Pour calculer un préjudice futur, on a recours aux barèmes de capitalisation qui donnent le prix de l’euro de rente à un âge déterminé en utilisant 2 variables :
- le taux d’intérêt : c’est la variable essentielle du barème ;
- l’espérance de vie pour chaque âge : elle est donnée par les tables de mortalité publiées tous les deux ans par l’INSEE.

Le barème de capitalisation est un instrument indispensable pour l’indemnisation des victimes de préjudices patrimoniaux permanents, car il permet de convertir en capital, une dépense annuelle engagée par une victime afin de lui permettre d’assumer cette dépense pendant toute la durée nécessaire.

Il est donc utilisé pour calculer le capital nécessaire pour faire face, dans le futur, aux pertes de revenus et aux dépenses liées au handicap de la victime telles que la nécessité de recourir à une aide humaine.

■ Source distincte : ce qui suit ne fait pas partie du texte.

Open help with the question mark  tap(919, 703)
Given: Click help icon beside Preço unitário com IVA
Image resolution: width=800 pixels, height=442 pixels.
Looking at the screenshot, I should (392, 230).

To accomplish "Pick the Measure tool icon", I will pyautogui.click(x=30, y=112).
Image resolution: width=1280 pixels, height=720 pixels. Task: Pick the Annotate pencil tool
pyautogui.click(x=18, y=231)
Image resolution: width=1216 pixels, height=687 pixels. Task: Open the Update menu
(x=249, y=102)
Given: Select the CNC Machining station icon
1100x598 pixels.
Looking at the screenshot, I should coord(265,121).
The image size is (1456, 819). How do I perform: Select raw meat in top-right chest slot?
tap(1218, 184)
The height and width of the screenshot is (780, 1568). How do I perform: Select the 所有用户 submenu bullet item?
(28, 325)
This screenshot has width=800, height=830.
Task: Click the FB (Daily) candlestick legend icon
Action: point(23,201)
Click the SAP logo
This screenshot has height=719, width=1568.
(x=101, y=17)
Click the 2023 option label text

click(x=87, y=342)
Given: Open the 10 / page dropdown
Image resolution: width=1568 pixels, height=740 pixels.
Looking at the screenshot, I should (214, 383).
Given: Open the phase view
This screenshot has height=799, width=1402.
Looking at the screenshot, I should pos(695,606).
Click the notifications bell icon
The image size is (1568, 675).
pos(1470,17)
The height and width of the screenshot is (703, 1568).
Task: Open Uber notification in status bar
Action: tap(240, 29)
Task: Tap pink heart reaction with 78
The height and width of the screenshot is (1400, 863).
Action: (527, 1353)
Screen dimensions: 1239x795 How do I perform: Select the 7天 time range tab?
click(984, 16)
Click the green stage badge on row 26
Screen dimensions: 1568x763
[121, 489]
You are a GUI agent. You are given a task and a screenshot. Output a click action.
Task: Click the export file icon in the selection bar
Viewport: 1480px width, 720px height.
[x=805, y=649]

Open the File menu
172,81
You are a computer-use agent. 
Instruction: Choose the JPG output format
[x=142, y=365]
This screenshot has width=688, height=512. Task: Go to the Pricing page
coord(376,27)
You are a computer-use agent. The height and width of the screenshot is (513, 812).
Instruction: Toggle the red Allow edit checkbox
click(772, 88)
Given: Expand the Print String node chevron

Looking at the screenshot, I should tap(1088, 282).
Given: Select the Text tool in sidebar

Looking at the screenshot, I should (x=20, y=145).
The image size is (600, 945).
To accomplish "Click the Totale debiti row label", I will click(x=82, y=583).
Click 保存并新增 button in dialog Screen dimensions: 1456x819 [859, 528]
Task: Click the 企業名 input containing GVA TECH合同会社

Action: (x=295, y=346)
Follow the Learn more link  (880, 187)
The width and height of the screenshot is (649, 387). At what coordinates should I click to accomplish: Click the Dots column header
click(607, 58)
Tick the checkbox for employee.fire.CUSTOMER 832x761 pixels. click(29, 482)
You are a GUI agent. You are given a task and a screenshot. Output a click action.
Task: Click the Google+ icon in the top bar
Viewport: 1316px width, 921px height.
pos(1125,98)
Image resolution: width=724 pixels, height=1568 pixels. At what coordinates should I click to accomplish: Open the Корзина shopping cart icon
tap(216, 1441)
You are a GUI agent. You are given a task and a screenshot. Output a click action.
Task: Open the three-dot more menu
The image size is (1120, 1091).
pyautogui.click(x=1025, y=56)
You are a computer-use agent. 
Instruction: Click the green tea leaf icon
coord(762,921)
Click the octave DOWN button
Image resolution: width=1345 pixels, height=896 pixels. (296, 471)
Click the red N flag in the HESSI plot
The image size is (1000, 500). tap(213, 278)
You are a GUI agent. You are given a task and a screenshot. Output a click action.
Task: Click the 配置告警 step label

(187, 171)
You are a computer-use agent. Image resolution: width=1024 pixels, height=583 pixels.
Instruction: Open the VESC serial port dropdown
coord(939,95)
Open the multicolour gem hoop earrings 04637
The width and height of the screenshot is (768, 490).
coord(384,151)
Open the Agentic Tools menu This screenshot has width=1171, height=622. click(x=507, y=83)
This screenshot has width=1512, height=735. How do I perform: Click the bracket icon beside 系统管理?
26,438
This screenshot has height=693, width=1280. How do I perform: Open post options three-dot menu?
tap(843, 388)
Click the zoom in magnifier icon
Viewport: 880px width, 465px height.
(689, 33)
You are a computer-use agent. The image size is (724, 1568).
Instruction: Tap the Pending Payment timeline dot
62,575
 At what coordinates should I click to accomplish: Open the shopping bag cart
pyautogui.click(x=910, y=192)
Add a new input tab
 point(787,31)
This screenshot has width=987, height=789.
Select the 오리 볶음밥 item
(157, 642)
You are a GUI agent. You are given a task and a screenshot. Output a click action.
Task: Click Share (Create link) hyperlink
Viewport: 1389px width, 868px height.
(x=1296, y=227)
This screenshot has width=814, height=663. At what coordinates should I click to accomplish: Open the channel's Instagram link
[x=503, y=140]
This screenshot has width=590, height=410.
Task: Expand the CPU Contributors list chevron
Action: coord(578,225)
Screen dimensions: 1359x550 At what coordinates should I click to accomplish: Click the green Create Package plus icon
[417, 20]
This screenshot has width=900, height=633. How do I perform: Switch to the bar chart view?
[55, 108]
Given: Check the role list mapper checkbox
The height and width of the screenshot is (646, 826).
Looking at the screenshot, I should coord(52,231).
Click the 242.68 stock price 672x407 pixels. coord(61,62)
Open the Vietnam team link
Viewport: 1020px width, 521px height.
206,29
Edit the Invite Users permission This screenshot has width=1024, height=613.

Ainsi par exemple, pour obtenir le coût de la tierce personne permanente d’une femme âgée de 19 ans à la consolidation, évaluée à 4 heures par jour à 18 euros de l’heure, il convient :
- En premier lieu, de calculer le montant annuel de la tierce personne pour l’avenir sur 412 jours, de façon à prendre en compte la durée de l’ensemble des congés, soit :

4 heures par jour x 18 euros/ heure x 412 jours = 29 664 euros par an

- Puis de capitaliser cette dépense annuelle en tierce personne, en utilisant un des barèmes disponibles.

Sont à la disposition des praticiens quatre barèmes de capitalisation :
- Le barème de capitalisation de la Gazette du Palais actualisé en septembre 2020 ;
- Le barème de capitalisation des assureurs (BCRIV) de janvier 2018 ;
- Le barème de capitalisation de l’ONIAM de janvier 2018 ;
- Le barème de capitalisation de l’Université Savoie Mont-Blanc de 2020.

1. Le barème de capitalisation de la Gazette du Palais.

La Gazette du Palais utilise les tables de mortalité de l’INSEE 2014-2016.

S’agissant du taux d’actualisation, la Gazette du Palais rappelle que le TEC 10 « constitue une référence constante pour ce type de calculs dans le monde de l’assurance et reste la référence pour les comptes sociaux ». C’était d’ailleurs cette référence qui avait été utilisé dans la précédente actualisation en 2018 et une analyse alternative avait également été proposée.

Toutefois, faisant le constat de valeurs négatives du TEC 10 compte-tenu des interventions de la BCE, la Gazette du Palais ne propose désormais plus qu’une approche microéconomique en retenant :
- Un rendement nominal d’un portefeuille sécurisé d’actifs de marché à 1,1% ;
- Une inflation annuelle pour l’année 2019 à 1,1%.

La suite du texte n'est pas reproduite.